Prove $\forall \alpha >2\, (\alpha+\alpha)<\alpha \cdot\alpha <\alpha^\alpha$

Question

Prove $\forall \alpha >2: (\alpha+\alpha)<\alpha \cdot\alpha <\alpha^\alpha$ where $*$ is ordinal multiplication.

Attempt: Proof by induction on $\alpha$, so for the base case let $\alpha=3$ then $\alpha+\alpha=3+3<\alpha\cdot\alpha=9<\alpha^{\alpha}=27$ Hence the case when $\alpha=3$ holds.

Now let $\alpha$ be a successor, then $\alpha=S(\beta)$ then $\alpha+\alpha=S(\beta)+S(\beta)=S(\beta+\beta)<\alpha\cdot\alpha=S(\beta)*S(\beta)=s(\beta\cdot\beta) <\alpha^{\alpha}=S(\beta)^{S(\beta)}=S(\beta^{\beta})$ so the case when $\alpha$ is a successor holds

Now let $\alpha$ be a limit ordinal, then $\alpha+\alpha=\sup_{\lambda<\alpha}(\lambda+\lambda)<\alpha\cdot\alpha=\sup_{\lambda<\alpha}(\lambda\cdot\lambda)<\alpha^{\alpha}=\sup_{\lambda<\alpha}(\lambda^{\lambda})$

So the case when $\alpha$ is a limit ordinal holds,

Thus $\forall \alpha>2:(\alpha+\alpha)<\alpha\cdot\alpha<\alpha^{\alpha}$

I doubt this is correct as i got stuck with the successor and limit steps, any further help would be gratefully appreciated. I haven't done transfinite induction for a while so that might be why

Answer 1

Note that $\alpha+\alpha=\alpha\cdot2$ and $\alpha\cdot\alpha=\alpha^2$.

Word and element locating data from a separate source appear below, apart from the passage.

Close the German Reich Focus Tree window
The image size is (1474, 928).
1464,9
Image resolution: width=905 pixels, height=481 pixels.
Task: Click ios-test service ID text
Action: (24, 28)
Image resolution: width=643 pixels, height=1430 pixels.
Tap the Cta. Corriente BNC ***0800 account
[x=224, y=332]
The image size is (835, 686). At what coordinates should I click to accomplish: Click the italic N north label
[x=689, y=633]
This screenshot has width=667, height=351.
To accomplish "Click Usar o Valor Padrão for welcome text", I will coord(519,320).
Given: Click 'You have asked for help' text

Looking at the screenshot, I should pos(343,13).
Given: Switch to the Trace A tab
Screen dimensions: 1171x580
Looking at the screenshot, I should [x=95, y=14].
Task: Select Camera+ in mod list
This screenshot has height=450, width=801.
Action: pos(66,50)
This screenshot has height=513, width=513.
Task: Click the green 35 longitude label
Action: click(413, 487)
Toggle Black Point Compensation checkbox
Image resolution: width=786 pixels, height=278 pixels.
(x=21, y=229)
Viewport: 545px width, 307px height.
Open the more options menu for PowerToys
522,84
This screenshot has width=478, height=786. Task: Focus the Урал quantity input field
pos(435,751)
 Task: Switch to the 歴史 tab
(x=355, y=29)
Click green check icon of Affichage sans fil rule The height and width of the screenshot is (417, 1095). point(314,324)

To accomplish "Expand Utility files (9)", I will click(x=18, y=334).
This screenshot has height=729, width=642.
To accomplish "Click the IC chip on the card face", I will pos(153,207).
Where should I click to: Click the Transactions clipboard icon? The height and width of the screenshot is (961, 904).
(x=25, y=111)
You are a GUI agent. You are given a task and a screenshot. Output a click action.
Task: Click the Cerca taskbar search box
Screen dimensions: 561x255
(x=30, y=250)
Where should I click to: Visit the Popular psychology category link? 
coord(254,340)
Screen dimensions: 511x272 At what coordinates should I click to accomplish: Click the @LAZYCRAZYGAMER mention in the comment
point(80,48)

To prove the result, show that if we fix $\alpha>2$, then for all $\beta<\gamma$:

1. $\alpha\cdot\beta<\alpha\cdot\gamma$, and
2. $\alpha^\beta<\alpha^\gamma$.

Then apply this to the specific case that $\beta=2$ and $\gamma=\alpha$.